Where, Tup denotes the time that is taken to transmit and offload task ti to fog node fj. Texecute refers to the time that is related to the execution of task ti running on fog node fj. Tdown indicates the time required for transmitting the result of the task execution from fog node fj to the end-user. It is worth mentioning that Tdown has minor effect on total time consummation Ttotal because of the small size of the output data comparing to the input data size. For that reason, Tdown can be ignored and the total time is thus simplified as follows:

$$ T_{total} (a_{ij}) = T_{up}(a_{ij})+ T_{execute}(a_{ij}) $$

In principle, the majority of Tup is usually related to the amount of data that should be sent from the IoT device to the selected fog/cloud node. In the above equation, Tup is defined as the ratio of task data size (Di) to the transmission capacity of the channel (Rij) between IoT device ti and fog node fj and is expressed as below:

$$\begin{array}{*{20}l} & T_{up} (a_{ij})= \frac{D_{i}}{R_{ij}} \end{array} $$
$$\begin{array}{*{20}l} & \text{where,} \notag \\ & R_{ij} = B \times log_{2} (1+ \frac{P_{i} \times h_{ij}}{N_{0} \times B}) \end{array} $$

Rij is calculated based on the Shannon’s capacity formula [42], where Pi denotes the transmission power of IoT device ti,hij refers to the channel gain between IoT device ti and fog node fj, and N0 denotes gauss noise power of the channel. The execution time Texecute of task ti on fog node fj is defined as the required amount of computation for IoT task ti divided by the computing capability of fog node fj, as below:

$$ T_{execute} (a_{ij})= \frac{D_i \times I_i}{C^{max}_j} $$

Similar to the time modelling, the total energy consumption for execution a task ti that is scheduled to be assigned to fog node fj is denoted as the energy consumption for the transmission of task ti to fog fj (Eup) and the energy consumption for the execution of task ti on fog fj (Eexecute). We mathematically formulated the total energy as below:

$$\begin{array}{*{20}l} & E_{total} (a_{ij}) = E_{up}(a_{ij})+ E_{execute}(a_{ij}) \end{array} $$
$$\begin{array}{*{20}l} & \text{where,} \notag \\ & E_{up} (a_{ij}) = T_{up}(a_{ij}) \times P_{i} \end{array} $$
$$\begin{array}{*{20}l} & E_{execute} (a_{ij}) = T_{execute}(a_{ij}) \times P_{j} \end{array} $$

Where, Pj is the power consumption (in watt) of fog when executing task ti.

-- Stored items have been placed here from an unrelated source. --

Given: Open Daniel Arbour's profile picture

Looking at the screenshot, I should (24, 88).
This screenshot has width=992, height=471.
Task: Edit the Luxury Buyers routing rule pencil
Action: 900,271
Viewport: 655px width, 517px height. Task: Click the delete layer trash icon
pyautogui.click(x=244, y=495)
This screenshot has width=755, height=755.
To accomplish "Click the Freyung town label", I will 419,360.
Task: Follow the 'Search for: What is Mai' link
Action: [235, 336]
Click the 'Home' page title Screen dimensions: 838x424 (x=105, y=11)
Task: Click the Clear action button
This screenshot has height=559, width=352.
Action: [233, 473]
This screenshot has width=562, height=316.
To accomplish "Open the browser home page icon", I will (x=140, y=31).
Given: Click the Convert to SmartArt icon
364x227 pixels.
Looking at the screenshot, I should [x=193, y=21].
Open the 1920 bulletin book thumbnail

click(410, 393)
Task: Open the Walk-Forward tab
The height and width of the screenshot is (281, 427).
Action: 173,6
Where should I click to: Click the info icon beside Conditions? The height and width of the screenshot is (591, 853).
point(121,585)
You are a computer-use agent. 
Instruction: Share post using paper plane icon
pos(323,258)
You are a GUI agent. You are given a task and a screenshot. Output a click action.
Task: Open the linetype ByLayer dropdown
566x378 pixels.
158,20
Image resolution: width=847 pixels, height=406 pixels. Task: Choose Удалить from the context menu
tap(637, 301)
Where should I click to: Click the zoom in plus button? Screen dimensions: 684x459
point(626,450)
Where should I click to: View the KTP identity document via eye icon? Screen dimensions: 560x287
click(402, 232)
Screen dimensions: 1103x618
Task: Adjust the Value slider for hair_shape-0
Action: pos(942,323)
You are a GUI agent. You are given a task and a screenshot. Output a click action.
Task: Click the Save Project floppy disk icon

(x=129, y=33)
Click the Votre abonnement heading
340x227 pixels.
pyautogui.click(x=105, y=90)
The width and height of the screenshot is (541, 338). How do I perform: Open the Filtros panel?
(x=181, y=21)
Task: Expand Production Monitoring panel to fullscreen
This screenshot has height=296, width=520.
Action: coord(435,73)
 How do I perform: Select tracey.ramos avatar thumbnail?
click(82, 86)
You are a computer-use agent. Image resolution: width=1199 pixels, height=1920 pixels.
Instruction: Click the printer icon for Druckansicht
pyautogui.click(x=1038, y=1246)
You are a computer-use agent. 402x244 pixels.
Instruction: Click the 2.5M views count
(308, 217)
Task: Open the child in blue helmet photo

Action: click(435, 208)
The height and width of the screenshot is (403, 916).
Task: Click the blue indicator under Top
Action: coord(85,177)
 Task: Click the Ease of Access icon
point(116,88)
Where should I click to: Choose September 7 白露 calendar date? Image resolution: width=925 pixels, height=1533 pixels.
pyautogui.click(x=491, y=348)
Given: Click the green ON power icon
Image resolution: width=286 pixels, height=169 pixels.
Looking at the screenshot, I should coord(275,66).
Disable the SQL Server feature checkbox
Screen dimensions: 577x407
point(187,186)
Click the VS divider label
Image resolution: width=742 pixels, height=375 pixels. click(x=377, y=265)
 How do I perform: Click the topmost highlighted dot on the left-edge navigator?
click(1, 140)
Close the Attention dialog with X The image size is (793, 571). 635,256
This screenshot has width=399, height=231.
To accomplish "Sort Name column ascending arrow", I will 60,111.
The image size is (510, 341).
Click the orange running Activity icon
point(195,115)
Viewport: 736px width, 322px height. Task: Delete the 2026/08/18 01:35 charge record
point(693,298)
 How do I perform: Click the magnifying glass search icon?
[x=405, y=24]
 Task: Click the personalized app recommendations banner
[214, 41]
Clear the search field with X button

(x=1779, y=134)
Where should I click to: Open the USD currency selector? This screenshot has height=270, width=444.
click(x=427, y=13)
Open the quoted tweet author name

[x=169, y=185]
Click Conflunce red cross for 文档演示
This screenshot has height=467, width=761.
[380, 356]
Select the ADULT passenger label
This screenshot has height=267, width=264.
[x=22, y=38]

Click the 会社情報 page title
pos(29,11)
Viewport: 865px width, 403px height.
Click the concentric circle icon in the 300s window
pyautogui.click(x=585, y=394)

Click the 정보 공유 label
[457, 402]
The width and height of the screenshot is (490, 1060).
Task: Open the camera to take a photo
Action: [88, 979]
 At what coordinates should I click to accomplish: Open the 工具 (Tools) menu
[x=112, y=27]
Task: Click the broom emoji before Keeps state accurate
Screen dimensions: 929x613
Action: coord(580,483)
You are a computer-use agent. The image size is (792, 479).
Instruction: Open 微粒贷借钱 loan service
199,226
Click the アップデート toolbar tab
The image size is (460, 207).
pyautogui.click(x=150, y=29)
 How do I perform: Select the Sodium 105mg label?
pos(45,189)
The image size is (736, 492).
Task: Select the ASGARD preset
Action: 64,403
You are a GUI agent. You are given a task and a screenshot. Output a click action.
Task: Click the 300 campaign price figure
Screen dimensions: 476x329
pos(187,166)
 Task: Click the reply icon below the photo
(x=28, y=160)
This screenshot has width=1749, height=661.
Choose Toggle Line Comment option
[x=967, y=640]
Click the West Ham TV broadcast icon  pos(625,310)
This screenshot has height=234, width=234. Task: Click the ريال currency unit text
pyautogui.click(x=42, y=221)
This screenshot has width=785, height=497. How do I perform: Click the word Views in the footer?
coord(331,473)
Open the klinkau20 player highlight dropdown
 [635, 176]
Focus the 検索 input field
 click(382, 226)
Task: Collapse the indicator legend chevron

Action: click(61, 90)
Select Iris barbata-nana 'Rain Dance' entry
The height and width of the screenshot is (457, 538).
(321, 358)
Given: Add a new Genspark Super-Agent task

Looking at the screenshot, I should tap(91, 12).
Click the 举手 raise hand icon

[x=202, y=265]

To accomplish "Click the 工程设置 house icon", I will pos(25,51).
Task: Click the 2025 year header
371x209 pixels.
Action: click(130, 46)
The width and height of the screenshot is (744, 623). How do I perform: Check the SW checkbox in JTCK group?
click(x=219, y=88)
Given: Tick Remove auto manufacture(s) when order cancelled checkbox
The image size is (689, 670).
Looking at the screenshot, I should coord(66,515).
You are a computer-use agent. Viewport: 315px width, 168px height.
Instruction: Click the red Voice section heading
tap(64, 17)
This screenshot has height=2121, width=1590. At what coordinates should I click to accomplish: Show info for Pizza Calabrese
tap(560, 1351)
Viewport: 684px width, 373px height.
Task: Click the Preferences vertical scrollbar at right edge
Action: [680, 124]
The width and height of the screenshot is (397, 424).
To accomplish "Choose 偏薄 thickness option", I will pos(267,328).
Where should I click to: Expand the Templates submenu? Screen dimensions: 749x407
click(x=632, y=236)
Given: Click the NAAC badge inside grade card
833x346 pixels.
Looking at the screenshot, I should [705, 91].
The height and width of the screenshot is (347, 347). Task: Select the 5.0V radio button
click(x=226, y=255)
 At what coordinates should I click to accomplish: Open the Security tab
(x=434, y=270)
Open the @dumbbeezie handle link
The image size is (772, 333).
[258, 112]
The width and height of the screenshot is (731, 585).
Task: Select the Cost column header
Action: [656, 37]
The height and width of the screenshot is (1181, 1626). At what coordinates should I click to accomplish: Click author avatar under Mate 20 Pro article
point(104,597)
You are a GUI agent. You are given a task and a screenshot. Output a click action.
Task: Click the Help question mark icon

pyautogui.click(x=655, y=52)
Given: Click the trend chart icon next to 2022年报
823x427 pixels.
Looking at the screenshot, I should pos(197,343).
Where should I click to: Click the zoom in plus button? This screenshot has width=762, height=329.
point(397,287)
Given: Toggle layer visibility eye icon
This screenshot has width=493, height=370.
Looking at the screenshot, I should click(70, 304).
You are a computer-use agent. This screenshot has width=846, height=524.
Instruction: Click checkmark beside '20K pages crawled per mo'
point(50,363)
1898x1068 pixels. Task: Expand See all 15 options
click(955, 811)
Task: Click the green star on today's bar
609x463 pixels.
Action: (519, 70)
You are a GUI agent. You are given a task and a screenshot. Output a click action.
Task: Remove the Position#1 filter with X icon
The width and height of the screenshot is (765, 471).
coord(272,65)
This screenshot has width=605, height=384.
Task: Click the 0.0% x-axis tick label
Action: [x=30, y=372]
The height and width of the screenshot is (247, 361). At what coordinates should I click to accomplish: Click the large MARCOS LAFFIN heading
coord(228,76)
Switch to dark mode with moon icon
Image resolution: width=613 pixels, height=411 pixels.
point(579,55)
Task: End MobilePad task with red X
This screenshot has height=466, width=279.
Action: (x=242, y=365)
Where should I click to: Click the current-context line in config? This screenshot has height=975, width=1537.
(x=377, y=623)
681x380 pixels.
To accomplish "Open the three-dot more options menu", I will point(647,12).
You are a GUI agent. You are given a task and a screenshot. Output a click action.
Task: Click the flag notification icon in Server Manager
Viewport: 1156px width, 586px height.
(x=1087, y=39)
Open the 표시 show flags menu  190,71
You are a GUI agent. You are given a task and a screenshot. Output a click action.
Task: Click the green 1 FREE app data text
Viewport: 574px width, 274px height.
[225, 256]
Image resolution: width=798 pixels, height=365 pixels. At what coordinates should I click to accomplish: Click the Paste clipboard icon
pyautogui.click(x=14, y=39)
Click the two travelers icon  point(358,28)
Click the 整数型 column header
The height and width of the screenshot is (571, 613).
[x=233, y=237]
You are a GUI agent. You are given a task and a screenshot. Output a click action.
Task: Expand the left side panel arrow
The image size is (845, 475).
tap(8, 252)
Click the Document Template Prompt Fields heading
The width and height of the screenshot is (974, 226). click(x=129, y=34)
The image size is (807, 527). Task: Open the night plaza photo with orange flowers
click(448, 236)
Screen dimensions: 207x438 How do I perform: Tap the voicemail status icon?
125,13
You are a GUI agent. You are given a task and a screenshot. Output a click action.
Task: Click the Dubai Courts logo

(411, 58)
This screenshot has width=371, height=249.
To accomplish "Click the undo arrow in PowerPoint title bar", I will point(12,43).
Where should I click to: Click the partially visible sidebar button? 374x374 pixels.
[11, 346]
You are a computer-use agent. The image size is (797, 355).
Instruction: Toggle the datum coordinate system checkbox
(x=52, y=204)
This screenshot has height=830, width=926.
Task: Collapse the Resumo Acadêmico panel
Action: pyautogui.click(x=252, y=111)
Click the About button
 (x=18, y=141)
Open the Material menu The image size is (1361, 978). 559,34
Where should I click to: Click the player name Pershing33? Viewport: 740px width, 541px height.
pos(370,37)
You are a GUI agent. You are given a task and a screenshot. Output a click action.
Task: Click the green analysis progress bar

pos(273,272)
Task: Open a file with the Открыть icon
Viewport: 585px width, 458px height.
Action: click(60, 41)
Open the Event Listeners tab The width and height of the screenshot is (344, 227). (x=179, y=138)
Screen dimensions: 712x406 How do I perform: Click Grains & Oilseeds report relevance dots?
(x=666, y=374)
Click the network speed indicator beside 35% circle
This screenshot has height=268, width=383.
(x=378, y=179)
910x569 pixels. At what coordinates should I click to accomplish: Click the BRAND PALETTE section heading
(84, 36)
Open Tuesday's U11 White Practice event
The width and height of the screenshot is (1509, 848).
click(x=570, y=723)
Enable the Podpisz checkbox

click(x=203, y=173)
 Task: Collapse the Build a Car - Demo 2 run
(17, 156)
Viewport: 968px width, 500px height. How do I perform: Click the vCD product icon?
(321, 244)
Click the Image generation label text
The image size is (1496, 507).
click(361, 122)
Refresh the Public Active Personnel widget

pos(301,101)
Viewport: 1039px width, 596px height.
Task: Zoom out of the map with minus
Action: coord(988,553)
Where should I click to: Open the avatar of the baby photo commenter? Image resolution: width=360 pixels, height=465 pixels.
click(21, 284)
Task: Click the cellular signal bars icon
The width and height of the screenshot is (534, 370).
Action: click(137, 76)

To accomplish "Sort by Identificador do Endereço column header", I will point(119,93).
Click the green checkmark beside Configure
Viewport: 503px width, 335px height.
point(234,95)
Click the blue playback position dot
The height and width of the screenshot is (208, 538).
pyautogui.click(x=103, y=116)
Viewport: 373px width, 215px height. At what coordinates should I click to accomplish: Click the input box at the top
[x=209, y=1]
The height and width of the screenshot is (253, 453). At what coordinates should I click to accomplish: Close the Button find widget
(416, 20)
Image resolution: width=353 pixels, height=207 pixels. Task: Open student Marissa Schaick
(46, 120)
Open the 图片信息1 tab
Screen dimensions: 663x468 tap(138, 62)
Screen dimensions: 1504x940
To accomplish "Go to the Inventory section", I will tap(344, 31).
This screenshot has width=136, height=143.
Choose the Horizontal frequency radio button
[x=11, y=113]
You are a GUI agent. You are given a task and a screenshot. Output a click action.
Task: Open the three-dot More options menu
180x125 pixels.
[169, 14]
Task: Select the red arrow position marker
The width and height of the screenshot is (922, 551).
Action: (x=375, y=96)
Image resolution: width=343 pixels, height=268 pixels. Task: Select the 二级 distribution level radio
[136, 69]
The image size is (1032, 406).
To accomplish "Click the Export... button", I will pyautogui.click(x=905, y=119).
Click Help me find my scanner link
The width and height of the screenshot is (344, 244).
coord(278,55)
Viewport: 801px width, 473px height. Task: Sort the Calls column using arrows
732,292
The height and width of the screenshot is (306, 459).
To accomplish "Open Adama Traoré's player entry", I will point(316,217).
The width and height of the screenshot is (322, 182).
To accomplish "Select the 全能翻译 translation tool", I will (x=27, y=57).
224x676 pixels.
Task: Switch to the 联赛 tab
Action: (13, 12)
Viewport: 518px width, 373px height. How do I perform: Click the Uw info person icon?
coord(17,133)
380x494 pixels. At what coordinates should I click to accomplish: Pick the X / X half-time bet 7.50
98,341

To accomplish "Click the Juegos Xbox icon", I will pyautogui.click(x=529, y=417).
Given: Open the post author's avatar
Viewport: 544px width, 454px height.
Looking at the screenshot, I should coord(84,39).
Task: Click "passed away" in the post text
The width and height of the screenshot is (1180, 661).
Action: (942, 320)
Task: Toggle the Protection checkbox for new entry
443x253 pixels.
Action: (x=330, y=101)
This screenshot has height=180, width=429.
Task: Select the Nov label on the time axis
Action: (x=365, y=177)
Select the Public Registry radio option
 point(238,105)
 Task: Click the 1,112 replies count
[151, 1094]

Proposed formulation for task scheduling problem

The purpose of scheduling is to optimally assign IoT tasks to the resources of fog nodes for minimizing the time and energy consumption. The fog cluster manager may find a solution, denoted as a boolean matrix Aassign=[aij]nm in which an element aij is 1 if the jth fog is selected as fog fj for executing task ti and 0, otherwise.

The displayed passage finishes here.